The revised website now states that the claim 'vaccines do not cause autism' is not evidence-based, arguing that studies have not definitively ruled out the possibility of infant vaccines causing autism. It also suggests that health authorities have 'ignored' studies supporting such a link. Previously, the CDC's website explicitly stated that studies showed no link between vaccines and autism spectrum disorder.
This shift in stance follows the appointments of vaccine skeptic Kennedy and U.S. President Donald Trump to their respective roles. International health organizations, including the World Health Organization (WHO), continue to affirm that extensive, high-quality evidence demonstrates no causal link between childhood vaccines and autism, dismissing original studies suggesting otherwise as flawed and discredited.
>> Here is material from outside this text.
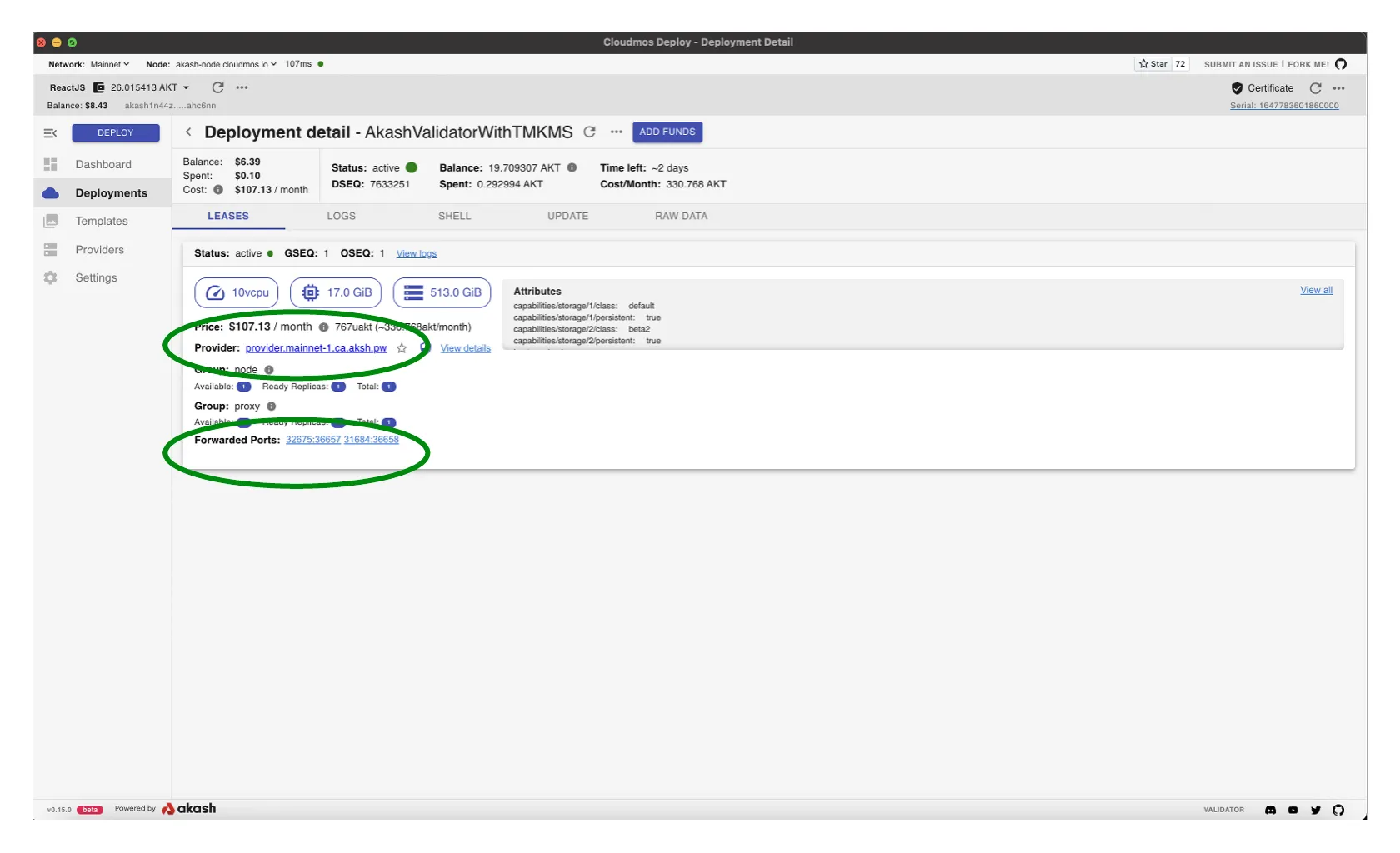Open the provider.mainnet-1.ca.aksh.pw link
The height and width of the screenshot is (853, 1400).
point(316,348)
Scientists have criticized the CDC's new phrasing, calling it an exploitation of a 'quirk of logic' because it is impossible to prove a universal negative. Despite the changes, the header 'Vaccines do not cause autism' remains on the webpage due to an agreement Kennedy made with Senator Bill Cassidy. The website now implies that the CDC's previous stance was maintained to prevent vaccine hesitancy.
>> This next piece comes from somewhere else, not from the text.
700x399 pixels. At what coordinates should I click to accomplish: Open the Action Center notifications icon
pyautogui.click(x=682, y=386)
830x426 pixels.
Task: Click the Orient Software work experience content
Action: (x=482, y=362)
Former CDC officials have expressed alarm, with Demetre Daskalakis, former head of the National Center for Immunization and Respiratory Diseases, calling the changes a 'public health emergency' and a 'weaponization of the voice of CDC.' Jesse Goodman, former chief scientist of the FDA, noted that the website now disregards multiple robust studies showing no association and selectively cites flawed ones, omitting crucial conclusions from reviews like the 2012 Institute of Medicine report.
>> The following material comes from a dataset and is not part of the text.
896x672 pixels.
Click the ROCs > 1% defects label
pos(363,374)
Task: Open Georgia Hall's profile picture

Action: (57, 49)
The anti-vaccine group Children's Health Defense, previously led by Kennedy, has praised the website updates, viewing them as an acknowledgment of their long-held beliefs. Both Kennedy and President Trump have publicly made claims linking vaccines or certain medications (like Tylenol during pregnancy) to autism, claims that lack scientific backing. Autism's causes remain unclear, and no rigorous studies have established links to vaccines or their components.